Furthermore, due to the radial displacement of the valve seat and the one-sided engagement by the valve closing part with the centering opening, when the valve is closing, it may occur, that the valve closing part is not guided concentrically relative to the valve seat, thereby preventing uniform sealing around its circumference. This condition can cause leaks, to occur, where the valve closing part and valve seat strike harder in certain places and a force component is applied to the guide membrane on the valve closing part in the direction of the opening of the valve, which force can result in deformation thereof and lead to a change in the injection times during the lifetime of the valve.

Applications (commonly assigned) are pending for similar and related inventions under application Ser. Nos. 518,268, now U.S. Pat. No. 4,527,744; 565,063, now U.S. Pat. No. 4,582,085; and 601,403, now U.S. Pat. No. 4,666,088.

OBJECT AND SUMMARY OF THE INVENTION

It is an object of the invention to provide a valve in which simply and effortlessly the centering opening of the guide membrane can be oriented more concentrically with respect to the valve seat than heretofore possible, thereby assuring trouble-free operation of the valve during its life.

The invention will be better understood and further objects and advantages thereof will become more apparent from the ensuing detailed description of a preferred embodiment taken in conjunction with the drawing.

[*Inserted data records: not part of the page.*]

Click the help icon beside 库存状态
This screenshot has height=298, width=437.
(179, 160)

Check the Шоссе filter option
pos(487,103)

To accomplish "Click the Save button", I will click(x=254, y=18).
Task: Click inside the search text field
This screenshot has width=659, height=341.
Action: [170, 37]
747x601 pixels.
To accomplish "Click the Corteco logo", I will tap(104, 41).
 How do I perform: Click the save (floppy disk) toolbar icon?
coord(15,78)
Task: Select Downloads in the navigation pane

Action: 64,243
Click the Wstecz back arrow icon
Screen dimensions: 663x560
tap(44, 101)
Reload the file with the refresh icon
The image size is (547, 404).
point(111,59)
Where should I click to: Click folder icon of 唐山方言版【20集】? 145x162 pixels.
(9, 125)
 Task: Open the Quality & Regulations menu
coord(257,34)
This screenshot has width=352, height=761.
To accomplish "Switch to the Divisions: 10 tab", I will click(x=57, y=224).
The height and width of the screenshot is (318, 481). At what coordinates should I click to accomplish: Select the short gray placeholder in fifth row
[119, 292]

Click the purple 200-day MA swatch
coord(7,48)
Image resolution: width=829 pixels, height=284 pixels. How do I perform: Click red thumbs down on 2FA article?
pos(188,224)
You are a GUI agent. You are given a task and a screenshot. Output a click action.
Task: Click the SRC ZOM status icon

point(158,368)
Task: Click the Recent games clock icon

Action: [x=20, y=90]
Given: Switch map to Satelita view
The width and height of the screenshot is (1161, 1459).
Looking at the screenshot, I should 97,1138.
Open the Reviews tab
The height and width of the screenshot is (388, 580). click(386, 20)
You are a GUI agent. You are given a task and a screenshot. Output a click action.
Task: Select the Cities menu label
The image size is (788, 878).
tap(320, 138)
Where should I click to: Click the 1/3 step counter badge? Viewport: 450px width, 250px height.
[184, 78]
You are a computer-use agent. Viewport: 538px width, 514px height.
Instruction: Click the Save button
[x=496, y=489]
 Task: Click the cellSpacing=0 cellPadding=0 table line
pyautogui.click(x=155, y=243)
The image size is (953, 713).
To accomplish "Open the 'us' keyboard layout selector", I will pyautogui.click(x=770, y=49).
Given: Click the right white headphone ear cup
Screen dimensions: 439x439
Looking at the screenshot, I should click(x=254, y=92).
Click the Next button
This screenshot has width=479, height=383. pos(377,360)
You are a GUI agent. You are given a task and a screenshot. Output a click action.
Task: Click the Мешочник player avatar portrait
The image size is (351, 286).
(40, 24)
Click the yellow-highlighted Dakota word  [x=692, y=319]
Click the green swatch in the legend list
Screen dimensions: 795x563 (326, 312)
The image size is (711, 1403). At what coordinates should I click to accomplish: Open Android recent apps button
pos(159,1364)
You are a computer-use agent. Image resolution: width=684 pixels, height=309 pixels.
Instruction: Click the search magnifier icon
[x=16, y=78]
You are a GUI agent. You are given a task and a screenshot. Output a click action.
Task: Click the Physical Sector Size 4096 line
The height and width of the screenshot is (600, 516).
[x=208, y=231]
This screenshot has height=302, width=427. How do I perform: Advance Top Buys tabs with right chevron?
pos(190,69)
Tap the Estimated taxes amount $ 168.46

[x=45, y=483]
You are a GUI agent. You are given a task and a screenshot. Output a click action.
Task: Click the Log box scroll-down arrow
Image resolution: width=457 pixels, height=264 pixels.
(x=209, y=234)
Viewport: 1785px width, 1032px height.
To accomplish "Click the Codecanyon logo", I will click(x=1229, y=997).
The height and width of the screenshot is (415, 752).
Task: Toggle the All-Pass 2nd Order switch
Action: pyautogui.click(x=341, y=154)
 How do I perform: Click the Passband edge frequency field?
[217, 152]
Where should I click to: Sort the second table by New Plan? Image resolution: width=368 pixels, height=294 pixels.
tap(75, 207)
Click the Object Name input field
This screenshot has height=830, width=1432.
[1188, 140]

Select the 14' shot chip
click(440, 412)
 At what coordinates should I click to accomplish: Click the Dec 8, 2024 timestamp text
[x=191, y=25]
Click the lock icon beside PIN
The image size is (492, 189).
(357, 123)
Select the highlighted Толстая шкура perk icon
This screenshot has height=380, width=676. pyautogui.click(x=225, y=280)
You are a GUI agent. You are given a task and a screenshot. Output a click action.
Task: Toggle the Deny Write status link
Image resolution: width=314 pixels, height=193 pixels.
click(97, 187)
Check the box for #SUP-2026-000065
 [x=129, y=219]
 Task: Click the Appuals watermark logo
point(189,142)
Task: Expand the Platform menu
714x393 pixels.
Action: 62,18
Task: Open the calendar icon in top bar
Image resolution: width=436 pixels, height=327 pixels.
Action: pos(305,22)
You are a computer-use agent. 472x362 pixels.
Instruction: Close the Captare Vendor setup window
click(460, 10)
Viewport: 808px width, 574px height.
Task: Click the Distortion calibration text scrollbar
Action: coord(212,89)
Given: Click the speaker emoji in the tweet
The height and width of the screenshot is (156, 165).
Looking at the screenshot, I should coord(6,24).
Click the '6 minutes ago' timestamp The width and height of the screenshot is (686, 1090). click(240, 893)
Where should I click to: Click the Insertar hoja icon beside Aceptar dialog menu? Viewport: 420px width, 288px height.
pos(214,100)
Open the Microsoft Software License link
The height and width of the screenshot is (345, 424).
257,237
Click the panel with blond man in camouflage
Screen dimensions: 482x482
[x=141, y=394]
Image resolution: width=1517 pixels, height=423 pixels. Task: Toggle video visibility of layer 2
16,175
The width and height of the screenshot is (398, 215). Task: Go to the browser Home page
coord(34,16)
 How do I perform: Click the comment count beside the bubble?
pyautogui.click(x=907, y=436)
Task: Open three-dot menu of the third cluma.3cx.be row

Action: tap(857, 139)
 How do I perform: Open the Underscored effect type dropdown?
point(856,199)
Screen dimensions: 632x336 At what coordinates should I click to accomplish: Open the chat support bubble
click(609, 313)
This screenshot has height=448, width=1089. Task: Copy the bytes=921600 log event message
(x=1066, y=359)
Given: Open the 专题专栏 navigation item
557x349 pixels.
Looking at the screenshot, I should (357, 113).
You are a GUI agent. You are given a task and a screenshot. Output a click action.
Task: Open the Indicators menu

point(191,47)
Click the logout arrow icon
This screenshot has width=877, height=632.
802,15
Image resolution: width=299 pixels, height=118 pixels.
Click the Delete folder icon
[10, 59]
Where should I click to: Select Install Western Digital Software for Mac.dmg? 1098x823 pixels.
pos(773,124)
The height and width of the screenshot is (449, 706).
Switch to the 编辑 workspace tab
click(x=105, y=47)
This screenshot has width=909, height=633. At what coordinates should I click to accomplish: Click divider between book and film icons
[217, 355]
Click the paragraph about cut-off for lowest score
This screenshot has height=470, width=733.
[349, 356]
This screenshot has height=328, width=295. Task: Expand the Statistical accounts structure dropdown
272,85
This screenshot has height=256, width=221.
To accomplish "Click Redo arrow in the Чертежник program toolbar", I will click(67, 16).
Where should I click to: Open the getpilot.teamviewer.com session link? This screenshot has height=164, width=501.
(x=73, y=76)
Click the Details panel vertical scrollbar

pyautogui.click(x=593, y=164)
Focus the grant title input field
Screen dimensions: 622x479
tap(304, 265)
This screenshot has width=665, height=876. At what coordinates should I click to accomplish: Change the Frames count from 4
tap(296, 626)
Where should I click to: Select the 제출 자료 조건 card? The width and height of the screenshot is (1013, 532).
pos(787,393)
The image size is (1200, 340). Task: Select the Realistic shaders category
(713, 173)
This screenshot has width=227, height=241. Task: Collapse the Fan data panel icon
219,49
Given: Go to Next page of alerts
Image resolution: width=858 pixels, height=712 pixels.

BRIEF DESCRIPTION OF THE DRAWING

The sole figure shows in a schematic cross-sectional view a preferred embodiment of the present invention.

DESCRIPTION OF THE PREFERRED EMBODIMENT

The fuel injection valve for a fuel injection device, shown in exemplary embodiment by the valve in the drawing, proposed by this invention may serve for the injection of fuel into the intake line of fuel-compressing, externally ignited internal combustion engines. A first valve housing part is shown as 1 and is produced, as is the second valve housing part 2, by forming without cutting, such as by deep drawing, rolling or the like. The valve housing parts 1, 2 partially overlap and are connected in a known manner, such as by means of a crimp 3, and are thus made axially secure against movement. A fuel supply line 4 in the form of a connecting line is inserted om a sealing fashion into the valve housing part 2; this line is formed from a ferromagnetic material, and thus also serves as the inner core of the electromagnetically operated valve.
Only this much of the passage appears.